Sunday, October 3, 2010

Questioning My Education

I know a lot has been written lately about the value of higher education. I'm at a crossroads in my life, however, where I'm wondering how to make sense of that value for me. Here's a recent experience that set me to thinking about this. I was working for a friend who owns a UPS store, helping her package and process materials from a mobile shipping station at a hotel conference center. To do this task, all I had to do was follow the steps she provided and help the customers promptly and courteously. This was certainly a task I could do without any higher education at all. In fact, in my current life situation, I'm finding that my education is misleading me to expect better opportunities than the market currently has to offer me, based on the types of degrees I actually earned. In other words, earning the degrees I have earned has set me up, in some ways, to fail at doing small and somewhat menial but practical (and lucrative!) tasks well.
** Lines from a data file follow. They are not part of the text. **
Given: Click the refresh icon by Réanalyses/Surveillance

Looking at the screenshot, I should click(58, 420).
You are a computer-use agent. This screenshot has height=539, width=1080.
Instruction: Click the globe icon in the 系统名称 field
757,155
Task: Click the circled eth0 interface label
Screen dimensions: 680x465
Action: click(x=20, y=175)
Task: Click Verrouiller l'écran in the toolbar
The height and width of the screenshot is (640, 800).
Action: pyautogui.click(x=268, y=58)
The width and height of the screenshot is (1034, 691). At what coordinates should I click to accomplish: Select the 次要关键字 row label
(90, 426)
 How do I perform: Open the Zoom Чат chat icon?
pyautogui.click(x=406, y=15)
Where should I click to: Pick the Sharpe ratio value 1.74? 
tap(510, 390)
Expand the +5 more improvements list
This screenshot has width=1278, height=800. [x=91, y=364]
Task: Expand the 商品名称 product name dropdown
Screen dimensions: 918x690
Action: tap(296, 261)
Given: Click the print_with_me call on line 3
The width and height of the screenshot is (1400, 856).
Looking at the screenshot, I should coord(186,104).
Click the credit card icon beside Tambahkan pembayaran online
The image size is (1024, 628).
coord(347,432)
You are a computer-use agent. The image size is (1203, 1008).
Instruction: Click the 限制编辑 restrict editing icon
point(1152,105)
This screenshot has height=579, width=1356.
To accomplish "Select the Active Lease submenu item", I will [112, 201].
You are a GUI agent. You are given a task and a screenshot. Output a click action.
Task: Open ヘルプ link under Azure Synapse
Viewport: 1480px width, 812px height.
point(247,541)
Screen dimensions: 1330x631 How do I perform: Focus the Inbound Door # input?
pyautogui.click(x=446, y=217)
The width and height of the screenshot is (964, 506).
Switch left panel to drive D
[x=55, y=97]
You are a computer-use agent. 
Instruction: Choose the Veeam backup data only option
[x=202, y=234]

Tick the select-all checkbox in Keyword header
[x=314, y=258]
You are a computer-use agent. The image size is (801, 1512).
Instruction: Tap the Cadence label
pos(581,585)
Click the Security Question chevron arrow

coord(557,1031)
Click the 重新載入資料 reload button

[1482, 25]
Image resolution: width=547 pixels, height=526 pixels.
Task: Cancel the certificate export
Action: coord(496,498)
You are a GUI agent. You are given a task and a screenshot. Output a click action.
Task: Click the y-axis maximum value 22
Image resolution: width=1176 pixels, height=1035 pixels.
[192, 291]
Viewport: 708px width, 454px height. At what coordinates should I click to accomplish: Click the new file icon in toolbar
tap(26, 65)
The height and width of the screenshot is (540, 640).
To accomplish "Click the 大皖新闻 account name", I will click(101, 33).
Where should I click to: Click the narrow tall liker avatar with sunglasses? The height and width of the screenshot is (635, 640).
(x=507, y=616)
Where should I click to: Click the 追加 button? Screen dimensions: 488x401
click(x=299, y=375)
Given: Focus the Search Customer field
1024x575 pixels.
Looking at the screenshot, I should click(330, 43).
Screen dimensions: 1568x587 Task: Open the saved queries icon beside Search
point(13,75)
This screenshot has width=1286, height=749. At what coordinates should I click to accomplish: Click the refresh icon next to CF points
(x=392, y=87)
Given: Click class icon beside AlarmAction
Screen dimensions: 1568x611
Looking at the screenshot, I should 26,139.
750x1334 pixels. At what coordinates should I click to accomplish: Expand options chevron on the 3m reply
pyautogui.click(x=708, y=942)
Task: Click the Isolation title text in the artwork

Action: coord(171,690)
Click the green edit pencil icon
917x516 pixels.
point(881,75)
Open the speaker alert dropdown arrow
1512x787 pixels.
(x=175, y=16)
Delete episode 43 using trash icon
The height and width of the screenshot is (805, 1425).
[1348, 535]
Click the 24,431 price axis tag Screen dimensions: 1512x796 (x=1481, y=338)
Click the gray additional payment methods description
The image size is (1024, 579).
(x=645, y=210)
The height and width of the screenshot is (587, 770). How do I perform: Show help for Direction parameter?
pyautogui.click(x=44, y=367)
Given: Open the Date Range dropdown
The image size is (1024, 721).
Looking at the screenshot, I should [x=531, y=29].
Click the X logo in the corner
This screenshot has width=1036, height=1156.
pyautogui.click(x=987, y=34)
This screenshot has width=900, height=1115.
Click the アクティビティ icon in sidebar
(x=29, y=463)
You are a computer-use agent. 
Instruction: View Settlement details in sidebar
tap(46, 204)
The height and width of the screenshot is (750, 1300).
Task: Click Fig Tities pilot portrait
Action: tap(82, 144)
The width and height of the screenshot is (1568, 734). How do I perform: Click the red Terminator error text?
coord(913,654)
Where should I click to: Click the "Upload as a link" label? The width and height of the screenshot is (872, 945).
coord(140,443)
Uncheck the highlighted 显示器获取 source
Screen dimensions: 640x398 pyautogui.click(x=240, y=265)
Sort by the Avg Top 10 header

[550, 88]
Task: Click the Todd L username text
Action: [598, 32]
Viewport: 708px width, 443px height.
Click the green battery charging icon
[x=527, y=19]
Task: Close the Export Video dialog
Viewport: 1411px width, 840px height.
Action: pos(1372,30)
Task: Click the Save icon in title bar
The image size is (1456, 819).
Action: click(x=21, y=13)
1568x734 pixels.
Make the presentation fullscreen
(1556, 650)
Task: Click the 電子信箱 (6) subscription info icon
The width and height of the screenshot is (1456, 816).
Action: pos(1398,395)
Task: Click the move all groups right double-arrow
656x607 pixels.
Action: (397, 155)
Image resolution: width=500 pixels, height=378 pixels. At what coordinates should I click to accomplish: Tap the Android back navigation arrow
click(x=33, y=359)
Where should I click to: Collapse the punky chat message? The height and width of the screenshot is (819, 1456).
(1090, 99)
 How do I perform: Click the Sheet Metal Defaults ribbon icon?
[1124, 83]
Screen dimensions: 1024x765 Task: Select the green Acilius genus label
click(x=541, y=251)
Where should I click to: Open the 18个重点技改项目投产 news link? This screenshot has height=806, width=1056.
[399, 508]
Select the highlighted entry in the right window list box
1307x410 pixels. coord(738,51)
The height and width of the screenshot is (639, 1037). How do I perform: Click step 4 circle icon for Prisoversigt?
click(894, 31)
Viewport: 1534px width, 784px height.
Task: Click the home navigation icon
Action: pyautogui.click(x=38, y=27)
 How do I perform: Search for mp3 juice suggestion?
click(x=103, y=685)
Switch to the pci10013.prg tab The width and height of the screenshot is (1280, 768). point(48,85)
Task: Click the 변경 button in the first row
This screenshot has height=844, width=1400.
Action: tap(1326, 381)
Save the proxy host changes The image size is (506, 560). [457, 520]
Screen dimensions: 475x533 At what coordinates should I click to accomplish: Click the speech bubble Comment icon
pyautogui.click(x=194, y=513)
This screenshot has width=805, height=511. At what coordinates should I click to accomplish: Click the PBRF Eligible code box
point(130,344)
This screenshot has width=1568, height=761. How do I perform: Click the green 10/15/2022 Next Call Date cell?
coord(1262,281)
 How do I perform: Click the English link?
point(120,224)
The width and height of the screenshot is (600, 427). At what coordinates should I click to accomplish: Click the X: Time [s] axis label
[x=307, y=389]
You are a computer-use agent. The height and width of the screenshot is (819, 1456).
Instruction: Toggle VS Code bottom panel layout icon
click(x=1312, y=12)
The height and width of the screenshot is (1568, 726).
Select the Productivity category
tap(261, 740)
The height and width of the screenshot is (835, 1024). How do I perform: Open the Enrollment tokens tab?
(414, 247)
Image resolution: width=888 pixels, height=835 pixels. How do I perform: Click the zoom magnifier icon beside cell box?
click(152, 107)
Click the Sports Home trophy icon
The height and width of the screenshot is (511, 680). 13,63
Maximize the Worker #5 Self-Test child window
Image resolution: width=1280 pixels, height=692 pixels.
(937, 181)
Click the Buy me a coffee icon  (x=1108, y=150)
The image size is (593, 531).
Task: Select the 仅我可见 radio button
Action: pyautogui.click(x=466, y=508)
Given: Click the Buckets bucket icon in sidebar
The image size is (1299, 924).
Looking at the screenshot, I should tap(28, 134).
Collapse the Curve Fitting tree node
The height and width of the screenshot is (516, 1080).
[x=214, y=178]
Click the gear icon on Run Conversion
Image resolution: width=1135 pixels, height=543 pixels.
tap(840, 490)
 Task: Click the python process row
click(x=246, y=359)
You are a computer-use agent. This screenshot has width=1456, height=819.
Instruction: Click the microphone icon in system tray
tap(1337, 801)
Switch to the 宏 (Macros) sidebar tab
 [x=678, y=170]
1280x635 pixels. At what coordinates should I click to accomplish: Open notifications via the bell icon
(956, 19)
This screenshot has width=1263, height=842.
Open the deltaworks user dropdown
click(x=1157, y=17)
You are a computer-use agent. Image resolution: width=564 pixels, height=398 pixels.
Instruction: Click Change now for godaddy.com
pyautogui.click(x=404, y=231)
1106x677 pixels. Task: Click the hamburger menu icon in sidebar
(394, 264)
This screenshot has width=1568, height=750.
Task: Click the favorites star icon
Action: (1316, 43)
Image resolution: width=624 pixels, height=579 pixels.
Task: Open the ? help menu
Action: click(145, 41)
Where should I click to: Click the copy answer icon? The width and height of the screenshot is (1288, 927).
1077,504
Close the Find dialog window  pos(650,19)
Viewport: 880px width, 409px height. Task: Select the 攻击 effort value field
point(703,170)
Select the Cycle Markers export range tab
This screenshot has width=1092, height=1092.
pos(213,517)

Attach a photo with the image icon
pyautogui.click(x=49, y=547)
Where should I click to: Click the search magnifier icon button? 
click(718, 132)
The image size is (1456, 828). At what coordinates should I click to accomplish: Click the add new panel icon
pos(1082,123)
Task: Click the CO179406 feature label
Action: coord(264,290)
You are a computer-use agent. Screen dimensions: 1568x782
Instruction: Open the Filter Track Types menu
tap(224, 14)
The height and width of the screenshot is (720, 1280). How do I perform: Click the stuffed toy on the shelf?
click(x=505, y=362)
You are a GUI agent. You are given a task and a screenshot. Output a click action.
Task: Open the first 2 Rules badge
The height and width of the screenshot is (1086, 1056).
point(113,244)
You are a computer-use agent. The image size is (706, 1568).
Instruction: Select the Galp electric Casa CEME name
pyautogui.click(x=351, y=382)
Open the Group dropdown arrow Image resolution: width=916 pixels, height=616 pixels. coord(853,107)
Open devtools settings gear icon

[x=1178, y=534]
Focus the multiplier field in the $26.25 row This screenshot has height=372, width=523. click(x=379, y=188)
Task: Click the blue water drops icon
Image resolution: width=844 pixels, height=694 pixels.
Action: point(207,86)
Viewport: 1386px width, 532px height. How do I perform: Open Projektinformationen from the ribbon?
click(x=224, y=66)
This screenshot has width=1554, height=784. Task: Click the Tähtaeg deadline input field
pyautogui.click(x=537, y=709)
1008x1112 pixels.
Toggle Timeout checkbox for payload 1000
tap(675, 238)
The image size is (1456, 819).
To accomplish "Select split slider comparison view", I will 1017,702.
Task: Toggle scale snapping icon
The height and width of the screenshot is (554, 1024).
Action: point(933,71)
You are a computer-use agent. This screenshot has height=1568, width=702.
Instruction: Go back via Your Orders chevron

Of course, at the end of the day I am a huge advocate of higher education. In the final analysis I love learning and hope to never stop learning. And yet I think I need to echo those voices out there (I read a NY Times article last year about this but can't find it now) who suggest that as the world has drastically changed, so should our approach to education. I love the critical thinking skills my humanities degrees have developed within me. And yet in some ways I find I am only good at critical thinking in those same areas, and not as good thinking through more practical concerns, such as personal finance, and creative networking and self-promotion skills. I think all undergraduates should be required to take some sort of business or personal finance class. Or the skills and knowledge gained from such a class could be rolled into a more general class focused on life after graduation. It would be great if such a class was interdepartmental and provided a variety of views and insights on the topics. Again, don't get me wrong. I love my ability to critically read through a novel or a theological text. But without a job and the skills and knowledge related to living life well, those sorts of things fall by the wayside in the scramble of just trying to make it.
I would love to hear others' thoughts on what they think the value of their education is, and also how they acquired the life skills necessary for making it in these difficult economic times.